Election Subcommittee Members:
Judge Roberto Arias, Judge Barbara Lagoa, Mark Herron, Esquire, and Judge Michael Raiden.

Judge Michael Andrews, Judge Roberto Arias, Judge Nina Ashenafi-Richardson, Judge W. Joel Boles, Judge Miguel de la O, Judge James A. Edwards, Judge David Green, Mark Herron, Esquire, Judge Barbara Lagoa, Judge Matthew C. Lucas, Judge Michael Raiden, and Charles Reynolds, Esquire.

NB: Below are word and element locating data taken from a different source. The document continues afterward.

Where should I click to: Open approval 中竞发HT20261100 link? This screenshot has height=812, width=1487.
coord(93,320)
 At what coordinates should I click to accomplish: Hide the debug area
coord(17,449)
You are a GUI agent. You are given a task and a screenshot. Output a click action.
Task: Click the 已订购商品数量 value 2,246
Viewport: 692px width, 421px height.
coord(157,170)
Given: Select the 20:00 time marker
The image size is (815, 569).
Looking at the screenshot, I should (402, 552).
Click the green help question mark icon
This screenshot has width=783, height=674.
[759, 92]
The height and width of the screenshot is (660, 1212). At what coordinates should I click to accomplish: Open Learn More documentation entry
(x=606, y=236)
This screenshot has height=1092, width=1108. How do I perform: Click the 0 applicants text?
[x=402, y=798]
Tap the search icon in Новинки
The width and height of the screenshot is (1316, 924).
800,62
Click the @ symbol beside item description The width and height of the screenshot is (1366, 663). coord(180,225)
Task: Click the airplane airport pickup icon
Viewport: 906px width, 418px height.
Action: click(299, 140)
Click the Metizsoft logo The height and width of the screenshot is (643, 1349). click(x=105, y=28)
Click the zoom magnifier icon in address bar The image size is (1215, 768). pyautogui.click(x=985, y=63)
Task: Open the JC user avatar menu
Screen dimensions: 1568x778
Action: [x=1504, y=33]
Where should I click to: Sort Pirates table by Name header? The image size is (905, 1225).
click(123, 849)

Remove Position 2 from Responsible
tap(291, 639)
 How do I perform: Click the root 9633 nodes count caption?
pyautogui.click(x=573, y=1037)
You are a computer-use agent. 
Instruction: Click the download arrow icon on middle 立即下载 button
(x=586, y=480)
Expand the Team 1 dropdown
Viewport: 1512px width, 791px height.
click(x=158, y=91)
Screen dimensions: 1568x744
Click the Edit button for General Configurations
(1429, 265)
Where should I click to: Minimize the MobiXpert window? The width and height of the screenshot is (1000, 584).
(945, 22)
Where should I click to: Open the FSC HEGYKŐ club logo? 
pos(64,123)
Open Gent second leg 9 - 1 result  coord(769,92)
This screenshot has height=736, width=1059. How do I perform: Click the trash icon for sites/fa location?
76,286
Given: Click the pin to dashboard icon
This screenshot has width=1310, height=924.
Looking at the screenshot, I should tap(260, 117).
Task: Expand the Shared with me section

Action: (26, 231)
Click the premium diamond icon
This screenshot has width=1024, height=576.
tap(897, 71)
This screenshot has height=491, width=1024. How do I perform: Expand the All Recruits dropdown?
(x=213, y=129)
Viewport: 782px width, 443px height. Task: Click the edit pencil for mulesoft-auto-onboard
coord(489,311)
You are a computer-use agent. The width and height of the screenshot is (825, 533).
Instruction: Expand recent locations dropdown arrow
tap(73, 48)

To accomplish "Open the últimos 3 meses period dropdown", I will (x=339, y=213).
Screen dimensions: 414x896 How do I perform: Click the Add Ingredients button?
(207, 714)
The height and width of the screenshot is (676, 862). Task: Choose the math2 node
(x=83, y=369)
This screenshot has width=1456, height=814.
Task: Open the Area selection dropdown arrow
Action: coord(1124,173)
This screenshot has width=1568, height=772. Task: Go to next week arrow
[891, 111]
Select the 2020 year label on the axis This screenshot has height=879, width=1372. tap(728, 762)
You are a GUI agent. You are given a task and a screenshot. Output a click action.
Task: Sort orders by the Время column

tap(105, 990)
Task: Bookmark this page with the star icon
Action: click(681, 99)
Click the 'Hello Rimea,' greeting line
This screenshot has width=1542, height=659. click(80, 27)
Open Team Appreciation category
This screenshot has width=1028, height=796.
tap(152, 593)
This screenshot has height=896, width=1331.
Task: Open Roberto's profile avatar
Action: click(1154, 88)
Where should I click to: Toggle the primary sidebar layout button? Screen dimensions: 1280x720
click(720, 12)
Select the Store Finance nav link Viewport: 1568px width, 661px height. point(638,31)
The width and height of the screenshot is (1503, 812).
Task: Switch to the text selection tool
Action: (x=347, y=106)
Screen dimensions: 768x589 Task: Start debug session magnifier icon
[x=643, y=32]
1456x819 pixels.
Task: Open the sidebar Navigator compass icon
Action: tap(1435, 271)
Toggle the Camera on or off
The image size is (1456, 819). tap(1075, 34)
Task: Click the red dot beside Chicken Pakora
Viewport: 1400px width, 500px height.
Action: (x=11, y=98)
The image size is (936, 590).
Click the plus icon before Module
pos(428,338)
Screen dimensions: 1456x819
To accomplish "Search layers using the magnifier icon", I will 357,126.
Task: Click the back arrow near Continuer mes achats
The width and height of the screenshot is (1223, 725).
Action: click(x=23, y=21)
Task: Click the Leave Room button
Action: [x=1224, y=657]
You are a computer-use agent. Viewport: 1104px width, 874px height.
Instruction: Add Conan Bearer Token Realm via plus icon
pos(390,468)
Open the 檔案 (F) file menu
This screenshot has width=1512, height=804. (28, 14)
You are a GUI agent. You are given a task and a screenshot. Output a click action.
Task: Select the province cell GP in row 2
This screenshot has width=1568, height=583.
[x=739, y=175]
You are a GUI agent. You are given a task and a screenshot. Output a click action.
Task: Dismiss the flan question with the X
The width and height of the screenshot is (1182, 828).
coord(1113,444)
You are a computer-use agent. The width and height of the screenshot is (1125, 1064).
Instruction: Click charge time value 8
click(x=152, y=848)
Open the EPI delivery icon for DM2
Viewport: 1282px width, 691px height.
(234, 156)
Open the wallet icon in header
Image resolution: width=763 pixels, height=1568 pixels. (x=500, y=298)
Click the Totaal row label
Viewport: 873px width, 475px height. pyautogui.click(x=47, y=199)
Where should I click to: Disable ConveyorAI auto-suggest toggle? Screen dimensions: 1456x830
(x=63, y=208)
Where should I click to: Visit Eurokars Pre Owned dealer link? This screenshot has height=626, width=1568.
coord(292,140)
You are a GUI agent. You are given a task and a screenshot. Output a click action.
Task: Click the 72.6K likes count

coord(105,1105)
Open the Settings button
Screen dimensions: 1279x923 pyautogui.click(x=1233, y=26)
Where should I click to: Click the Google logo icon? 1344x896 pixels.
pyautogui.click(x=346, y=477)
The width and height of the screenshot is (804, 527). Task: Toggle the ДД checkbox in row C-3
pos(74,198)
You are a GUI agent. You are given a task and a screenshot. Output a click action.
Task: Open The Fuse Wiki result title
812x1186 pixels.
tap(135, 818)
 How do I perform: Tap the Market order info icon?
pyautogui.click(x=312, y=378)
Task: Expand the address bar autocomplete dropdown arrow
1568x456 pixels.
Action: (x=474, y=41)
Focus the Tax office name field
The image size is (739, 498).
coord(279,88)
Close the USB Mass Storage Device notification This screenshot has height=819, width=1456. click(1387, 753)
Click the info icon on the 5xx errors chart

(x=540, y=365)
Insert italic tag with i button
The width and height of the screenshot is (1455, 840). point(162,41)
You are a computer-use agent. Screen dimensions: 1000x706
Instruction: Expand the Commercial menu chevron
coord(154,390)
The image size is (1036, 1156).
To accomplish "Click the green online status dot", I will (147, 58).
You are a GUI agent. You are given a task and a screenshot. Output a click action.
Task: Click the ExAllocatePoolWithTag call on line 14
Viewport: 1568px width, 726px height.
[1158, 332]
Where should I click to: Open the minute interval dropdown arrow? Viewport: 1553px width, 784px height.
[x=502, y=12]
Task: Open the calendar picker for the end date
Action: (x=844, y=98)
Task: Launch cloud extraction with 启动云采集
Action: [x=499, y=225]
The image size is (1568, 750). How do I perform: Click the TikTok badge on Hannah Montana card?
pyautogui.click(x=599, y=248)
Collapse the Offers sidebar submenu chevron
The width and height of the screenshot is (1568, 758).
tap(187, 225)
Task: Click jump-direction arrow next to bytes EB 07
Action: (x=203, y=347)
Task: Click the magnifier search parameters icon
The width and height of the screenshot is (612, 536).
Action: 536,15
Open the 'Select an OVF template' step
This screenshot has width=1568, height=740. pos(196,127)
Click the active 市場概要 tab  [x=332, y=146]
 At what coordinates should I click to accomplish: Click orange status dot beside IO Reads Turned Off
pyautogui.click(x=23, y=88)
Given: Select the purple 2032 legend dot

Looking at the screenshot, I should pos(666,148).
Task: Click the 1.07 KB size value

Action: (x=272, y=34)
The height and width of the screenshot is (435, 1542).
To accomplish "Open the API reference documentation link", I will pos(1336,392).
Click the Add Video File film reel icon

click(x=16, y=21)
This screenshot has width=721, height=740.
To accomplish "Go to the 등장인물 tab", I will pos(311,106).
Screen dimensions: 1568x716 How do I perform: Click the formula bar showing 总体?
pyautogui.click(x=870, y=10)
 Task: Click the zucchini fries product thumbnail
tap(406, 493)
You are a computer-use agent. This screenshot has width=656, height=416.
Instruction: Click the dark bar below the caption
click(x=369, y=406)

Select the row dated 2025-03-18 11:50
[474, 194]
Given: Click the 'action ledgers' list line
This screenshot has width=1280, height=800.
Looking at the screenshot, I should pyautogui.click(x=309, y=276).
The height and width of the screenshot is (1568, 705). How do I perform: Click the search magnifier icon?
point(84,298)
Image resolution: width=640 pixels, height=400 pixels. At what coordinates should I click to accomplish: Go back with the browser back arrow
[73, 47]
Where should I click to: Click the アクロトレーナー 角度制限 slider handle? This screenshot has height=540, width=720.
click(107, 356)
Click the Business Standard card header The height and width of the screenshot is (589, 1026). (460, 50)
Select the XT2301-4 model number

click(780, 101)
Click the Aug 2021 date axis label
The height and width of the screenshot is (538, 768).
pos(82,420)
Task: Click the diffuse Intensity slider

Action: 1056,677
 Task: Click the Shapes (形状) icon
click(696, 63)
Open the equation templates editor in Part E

All Judicial Ethics Advisory Committee opinions, subject matter indices, and a search engine are available on the Sixth Circuit’s website at www.jud6.org under Opinions. Committee opinions and related finding tools are also accessible on the Florida Supreme Court’s website at www.floridasupremecourt.org as a secondary posting under Court Opinions.

Copies furnished to:
Inquiring judge (Name of the Inquiring Judge deleted)
Justice Charles T. Canady, Justice Liaison
John A Tomasino, Clerk of Supreme Court
All Committee Members
Executive Director of the Judicial Qualifications Committee
Office of the State Courts Administrator



1. The Judicial Ethics Advisory Committee has appointed an Election Practices Subcommittee. The purpose of this subcommittee is to give immediate responses to campaign questions in instances where the normal Committee procedure would not provide a response in time to be useful to the inquiring candidate or judge. Opinions designated with the “(Election)” notation are opinions of the Election Practices Subcommittee of the Judicial Ethics Advisory Committee, and have the same authority as an opinion of the whole Committee.